Here is what nobody tells you about the Bass River Bridge on Route 28: it almost got taken away.

Not the bridge itself — the fishing off it. One day the state put up "No Fishing" signs and figured that was that. They did not account for Lee Boisvert.

Boisvert ran Riverview Bait and Tackle a quarter mile up Route 28 in South Yarmouth — seven days a week, twelve hours a day, every week of the year, the kind of schedule that makes a man very hard to ignore. He saw the signs go up, asked who authorized them, got nowhere, and then did something beautiful: he made it everyone's problem. He called the late Molly Benjamin, the Cape Cod Times fishing columnist anglers knew by name. He got the Dennis police chief involved — a fisherman himself, which helped. And then the people showed up.

Old-timers. Families. Kids who'd been dragged to that bridge before they were old enough to hold a rod properly, now dragging their own kids.

The state backed down. The signs came down. The bridge stayed exactly what it had always been — a place where the Mid Cape goes to stand over moving water and wait for something to happen.

That was twenty years ago.

The bridge is still there. Still carrying Route 28 over Bass River. But it is not sitting quietly right now — the replacement project has started, with utility and water work underway on the Yarmouth side and traffic patterns shifting. The bridge has history. It also has construction cones. Check the latest MassDOT update before you make it part of the morning plan.

This Sunday, those same families will be somewhere along Bass River. Different rods. Same tide.

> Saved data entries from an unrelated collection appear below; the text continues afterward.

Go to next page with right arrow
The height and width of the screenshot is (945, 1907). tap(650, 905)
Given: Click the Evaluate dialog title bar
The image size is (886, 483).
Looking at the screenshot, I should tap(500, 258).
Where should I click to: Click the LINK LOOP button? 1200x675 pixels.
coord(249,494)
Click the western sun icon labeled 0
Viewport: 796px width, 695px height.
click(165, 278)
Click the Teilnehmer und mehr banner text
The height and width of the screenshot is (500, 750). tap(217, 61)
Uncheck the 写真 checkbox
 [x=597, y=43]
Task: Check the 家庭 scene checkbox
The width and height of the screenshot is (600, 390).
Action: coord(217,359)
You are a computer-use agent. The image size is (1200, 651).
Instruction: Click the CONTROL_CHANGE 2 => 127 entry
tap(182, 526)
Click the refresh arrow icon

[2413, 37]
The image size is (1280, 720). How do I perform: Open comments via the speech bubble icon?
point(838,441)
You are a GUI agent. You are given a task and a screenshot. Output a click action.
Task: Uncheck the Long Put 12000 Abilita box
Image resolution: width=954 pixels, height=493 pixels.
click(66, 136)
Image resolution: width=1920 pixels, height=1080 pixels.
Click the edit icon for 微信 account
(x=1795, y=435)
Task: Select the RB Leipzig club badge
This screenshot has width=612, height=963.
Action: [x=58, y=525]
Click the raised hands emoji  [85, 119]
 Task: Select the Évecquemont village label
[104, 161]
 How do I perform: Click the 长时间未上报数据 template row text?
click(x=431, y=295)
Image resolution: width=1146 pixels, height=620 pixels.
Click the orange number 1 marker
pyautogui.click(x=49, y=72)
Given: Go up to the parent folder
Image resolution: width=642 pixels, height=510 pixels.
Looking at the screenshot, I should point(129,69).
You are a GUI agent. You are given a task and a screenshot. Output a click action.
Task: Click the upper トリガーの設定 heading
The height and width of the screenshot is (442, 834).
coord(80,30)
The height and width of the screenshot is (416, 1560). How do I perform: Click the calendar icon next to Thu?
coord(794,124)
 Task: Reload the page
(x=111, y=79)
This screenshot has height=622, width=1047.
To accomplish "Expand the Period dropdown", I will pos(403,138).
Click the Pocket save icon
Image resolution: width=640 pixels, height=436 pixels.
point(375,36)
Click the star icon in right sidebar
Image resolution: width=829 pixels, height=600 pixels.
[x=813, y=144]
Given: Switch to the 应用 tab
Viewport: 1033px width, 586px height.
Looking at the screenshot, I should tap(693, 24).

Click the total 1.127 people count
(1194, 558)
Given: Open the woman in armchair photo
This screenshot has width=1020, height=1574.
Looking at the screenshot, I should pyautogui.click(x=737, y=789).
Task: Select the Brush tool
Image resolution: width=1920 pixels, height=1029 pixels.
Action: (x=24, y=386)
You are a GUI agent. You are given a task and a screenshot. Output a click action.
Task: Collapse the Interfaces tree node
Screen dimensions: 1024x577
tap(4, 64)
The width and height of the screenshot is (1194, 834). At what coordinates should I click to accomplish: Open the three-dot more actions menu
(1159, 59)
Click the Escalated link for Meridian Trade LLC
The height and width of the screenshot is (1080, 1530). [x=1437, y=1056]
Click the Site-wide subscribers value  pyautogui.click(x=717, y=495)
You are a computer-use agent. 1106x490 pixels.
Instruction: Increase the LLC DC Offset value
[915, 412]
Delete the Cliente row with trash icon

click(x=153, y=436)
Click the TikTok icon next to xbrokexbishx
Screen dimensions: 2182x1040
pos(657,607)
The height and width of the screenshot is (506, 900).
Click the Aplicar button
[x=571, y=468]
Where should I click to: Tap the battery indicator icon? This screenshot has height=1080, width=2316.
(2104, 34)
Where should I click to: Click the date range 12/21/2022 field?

The lilacs on 6A just came out, which old-timers will tell you means one thing: the keeper bass are close.

The 2026 run was a little slow getting started — colder-than-average spring weather held the first push back — but the river is waking up now. Water temps are edging from the upper 40s into the low 50s, depending where you're standing, and the south-side backwaters are finally starting to feel alive. Fish are being talked about in the usual early-season places: river mouths, herring-run water, bridge shadows, old structure, and the quiet stretches people suddenly become vague about.

Before any of that, smart people call Riverview. Ownership changed recently, but the number hasn't — (508) 394-1036 — and neither has the only question worth asking when you pick up the phone.

What's hitting?

Some days seaworms. Some days sand eels. Some days the answer is just: move with the tide and stop overthinking it.

The Massachusetts rule this year is one striped bass, 28 inches to less than 31 inches. And do not fillet it on the water — keep it whole until you're back on land with your gear stowed.

That slot limit does something to you. You stop thinking in numbers. You start thinking about the one — one fish, one cast-iron pan, one May evening where the house smells like butter and lemon and something pulled out of water you can see from your car.

The uncle will have opinions about the grill. The kid will want the tail piece. The neighbor will show up uninvited once they smell it. Your mother will say she doesn't need anything special — and then go quiet for a second when the plate hits the table.

That's the other Mother's Day tradition on the Mid Cape. Doesn't require a reservation. Doesn't require a card. Just requires someone who got up early enough to earn it.

Call before you go. The fish are not waiting on anyone.